You don't have to understand all of the intricacies of the doctrine of substitution, and there are intricacies, anymore than you need to understand what “pentium four” means in order to write something on a word processor. As Christians, we know it instinctively. He died for me; He died in my place. He took what I deserved.
And not only substitution, but satisfaction that the wrath of a holy, righteous God is appeased in the death of His son. You see, God cannot just forgive sin. Sin has to be dealt with. Guilt has to be born and rendered for and made accountable. And there are beautiful words here in verses three and four rendered in the New American Version. “He bore our griefs.” Actually, the word is the same in both verse 3 and 4, it's the word disease. And Matthew, when he noted Jesus healing men and women of their diseases quotes this verse. Not that Matthew thought that Christians would never get sick, but in the new heavens and in the new earth, Christians will never get sick. He died to bring back that which was lost. He died in order to restore a fallen creation. He died in order to re-create us after the image of God, and one day, to set our feet on the streets of the golden Jerusalem where there will be trees, the leaves for which are for the healing of the nations.
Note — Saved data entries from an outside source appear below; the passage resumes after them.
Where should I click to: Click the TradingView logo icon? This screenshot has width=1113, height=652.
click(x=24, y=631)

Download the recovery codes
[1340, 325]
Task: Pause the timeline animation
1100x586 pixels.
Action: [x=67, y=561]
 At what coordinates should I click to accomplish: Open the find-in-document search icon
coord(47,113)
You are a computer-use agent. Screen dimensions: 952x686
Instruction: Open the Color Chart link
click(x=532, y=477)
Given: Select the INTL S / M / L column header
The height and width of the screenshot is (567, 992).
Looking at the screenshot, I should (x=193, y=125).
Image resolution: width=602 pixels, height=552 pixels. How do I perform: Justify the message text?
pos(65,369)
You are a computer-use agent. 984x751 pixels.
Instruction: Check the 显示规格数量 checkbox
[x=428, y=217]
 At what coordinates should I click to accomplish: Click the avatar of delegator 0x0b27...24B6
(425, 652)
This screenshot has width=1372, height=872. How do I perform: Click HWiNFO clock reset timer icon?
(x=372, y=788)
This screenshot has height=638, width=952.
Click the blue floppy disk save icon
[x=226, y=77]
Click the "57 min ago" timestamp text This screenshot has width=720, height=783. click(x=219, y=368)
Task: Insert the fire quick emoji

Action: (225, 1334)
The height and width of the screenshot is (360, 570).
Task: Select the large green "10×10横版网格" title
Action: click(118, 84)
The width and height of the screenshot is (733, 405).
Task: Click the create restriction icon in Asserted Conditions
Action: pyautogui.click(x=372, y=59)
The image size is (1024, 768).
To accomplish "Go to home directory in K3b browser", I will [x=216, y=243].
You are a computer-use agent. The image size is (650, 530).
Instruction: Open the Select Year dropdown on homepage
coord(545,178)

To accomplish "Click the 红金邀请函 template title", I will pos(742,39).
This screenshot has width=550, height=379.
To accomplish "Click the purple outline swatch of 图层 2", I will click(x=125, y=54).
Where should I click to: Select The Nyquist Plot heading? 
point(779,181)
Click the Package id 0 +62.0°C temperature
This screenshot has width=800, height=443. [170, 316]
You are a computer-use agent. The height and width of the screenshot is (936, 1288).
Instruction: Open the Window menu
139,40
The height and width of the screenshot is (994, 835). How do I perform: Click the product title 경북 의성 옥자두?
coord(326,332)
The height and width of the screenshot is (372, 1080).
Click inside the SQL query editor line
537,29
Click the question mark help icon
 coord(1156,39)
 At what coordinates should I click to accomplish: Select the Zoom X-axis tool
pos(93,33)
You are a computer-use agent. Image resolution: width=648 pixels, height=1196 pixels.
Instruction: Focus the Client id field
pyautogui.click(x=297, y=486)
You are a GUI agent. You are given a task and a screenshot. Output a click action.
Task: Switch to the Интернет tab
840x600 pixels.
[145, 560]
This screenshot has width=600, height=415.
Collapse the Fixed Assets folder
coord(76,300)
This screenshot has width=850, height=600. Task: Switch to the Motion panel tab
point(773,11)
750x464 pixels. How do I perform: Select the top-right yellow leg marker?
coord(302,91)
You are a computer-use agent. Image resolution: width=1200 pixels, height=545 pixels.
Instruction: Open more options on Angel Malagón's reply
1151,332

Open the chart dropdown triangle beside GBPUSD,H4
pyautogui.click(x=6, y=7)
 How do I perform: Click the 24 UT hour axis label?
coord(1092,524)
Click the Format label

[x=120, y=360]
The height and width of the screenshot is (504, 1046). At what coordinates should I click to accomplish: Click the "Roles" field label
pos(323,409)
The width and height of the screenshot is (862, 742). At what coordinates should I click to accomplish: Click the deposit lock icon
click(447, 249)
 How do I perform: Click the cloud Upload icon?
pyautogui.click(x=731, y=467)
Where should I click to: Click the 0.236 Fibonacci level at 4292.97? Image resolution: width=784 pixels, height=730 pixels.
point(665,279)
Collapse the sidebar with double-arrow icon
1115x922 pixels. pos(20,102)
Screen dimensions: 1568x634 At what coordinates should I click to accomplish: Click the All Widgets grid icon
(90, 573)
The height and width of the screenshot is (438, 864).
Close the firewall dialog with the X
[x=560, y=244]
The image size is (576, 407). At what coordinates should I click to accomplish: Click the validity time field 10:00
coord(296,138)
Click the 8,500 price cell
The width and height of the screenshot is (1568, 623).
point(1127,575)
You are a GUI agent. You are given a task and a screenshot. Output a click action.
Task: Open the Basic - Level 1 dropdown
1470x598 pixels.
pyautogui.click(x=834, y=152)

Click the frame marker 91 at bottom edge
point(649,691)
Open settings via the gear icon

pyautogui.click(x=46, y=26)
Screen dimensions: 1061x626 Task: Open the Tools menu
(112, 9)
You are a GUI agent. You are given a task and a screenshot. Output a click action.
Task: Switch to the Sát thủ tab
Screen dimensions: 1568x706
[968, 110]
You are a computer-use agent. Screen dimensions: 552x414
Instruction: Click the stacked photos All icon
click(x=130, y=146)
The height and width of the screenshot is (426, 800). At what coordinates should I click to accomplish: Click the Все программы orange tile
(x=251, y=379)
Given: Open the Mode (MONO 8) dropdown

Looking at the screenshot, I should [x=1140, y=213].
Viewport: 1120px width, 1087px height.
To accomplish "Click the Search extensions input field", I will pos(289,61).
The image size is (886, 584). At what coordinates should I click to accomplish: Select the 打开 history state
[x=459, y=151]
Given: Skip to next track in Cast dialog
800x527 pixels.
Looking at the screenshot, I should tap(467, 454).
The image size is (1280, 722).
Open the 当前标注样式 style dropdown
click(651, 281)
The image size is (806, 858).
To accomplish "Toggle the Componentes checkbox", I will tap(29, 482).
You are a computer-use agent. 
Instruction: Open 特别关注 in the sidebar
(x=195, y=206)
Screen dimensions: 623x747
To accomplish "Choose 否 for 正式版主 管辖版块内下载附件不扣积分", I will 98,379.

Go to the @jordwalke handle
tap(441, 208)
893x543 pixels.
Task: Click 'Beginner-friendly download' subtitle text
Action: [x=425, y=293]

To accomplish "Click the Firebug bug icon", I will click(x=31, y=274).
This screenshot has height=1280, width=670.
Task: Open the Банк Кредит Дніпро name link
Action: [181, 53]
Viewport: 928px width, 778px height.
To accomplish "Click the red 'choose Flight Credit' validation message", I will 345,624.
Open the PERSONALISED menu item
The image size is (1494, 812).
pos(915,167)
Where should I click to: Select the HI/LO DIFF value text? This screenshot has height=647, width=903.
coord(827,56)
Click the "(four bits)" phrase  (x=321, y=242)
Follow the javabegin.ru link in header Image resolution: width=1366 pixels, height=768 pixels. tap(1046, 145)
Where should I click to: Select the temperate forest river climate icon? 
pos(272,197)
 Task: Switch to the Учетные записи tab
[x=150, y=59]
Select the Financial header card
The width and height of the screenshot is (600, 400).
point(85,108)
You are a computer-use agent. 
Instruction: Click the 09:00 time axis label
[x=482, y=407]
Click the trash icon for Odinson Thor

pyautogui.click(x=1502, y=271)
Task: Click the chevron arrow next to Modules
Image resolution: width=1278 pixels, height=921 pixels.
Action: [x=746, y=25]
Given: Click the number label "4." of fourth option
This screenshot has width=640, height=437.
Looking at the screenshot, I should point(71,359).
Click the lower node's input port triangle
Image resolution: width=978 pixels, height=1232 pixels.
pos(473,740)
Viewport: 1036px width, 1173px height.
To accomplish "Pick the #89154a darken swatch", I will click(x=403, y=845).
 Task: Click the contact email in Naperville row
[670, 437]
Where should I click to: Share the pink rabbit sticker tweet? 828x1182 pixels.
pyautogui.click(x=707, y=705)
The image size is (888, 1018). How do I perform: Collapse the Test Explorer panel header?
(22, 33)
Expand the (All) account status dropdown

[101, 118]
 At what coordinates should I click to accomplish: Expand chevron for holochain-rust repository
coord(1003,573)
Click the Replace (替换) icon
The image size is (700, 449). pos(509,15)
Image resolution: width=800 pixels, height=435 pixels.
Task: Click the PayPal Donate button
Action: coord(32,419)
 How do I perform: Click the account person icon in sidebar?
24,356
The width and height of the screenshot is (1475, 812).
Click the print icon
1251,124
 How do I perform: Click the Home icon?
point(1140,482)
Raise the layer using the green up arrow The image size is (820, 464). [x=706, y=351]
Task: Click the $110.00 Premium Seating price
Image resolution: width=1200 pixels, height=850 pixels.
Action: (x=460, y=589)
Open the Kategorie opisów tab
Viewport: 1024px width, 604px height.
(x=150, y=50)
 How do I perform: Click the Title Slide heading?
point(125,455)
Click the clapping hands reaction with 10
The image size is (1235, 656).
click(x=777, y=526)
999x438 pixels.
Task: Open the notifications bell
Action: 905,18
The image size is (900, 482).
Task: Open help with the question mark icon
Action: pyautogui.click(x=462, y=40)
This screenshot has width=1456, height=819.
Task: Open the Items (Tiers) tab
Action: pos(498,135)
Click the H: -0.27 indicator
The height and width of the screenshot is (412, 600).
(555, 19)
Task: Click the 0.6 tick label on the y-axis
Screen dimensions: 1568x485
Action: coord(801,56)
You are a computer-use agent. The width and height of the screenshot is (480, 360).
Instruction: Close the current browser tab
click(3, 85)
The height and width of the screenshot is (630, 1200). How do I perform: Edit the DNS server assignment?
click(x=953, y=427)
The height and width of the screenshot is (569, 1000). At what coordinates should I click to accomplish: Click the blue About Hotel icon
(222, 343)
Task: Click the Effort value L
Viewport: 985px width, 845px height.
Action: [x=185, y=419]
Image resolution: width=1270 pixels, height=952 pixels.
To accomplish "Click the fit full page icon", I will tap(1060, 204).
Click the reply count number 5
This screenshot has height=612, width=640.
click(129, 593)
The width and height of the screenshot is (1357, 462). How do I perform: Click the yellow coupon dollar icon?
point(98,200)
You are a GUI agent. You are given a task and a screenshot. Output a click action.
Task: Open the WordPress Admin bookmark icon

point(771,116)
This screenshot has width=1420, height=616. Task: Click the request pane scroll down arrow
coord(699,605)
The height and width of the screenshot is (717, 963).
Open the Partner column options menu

That's it.
You know those words of the Aaronic benediction, “The Lord bless you and keep you. The Lord make His face to shine upon you, and be gracious to you. The Lord lift up His countenance upon you and give you peace.” My friends, do you understand what it cost Jesus for those words to become meaningful for us? That God, His Father in heaven, would speak to His own Son as our sins were laid upon Him and say, “The Lord curse You and cast You away. The Lord make His face to frown upon You and be angry with You, and the Lord turn away from You and give You torment.”
That's it; that's the cost of our redemption. These are the depths to which the Servant goes. Christianity, my friends, is not a self-help religion. It's not about how to try and get better and living by a moral code and trying to pull ourselves up by our bootstraps. That's not Christianity. Christianity is about the provision of a sovereign God of a Mediator who stands in our room and stead to do for us what we cannot do for ourselves–to bear our sins in His own body upon the tree–to bear it's curse to the full. To shed His blood for us; to die for us; to expiate the wrath of God for us that we might have the joy, the overwhelming privilege of being called “sons of God” and it doth not yet appear what we shall be. But we know that when He shall appear, we shall be like Him for we shall see Him even as He is.
My friends, this Christmas, let me ask you, “Is that your hope?” Are you saying this morning, “Nothing in my hands I bring, simply to Thy cross I cling. Naked come to Thee for dress, helpless look to Thee for grace. Foul I to the fountain fly. Wash me Savior, or I die.” Surely He hath born our griefs and carried our sorrows. Let's sing from the words of 246, “Man of sorrows, what a name for the Son of God who came.”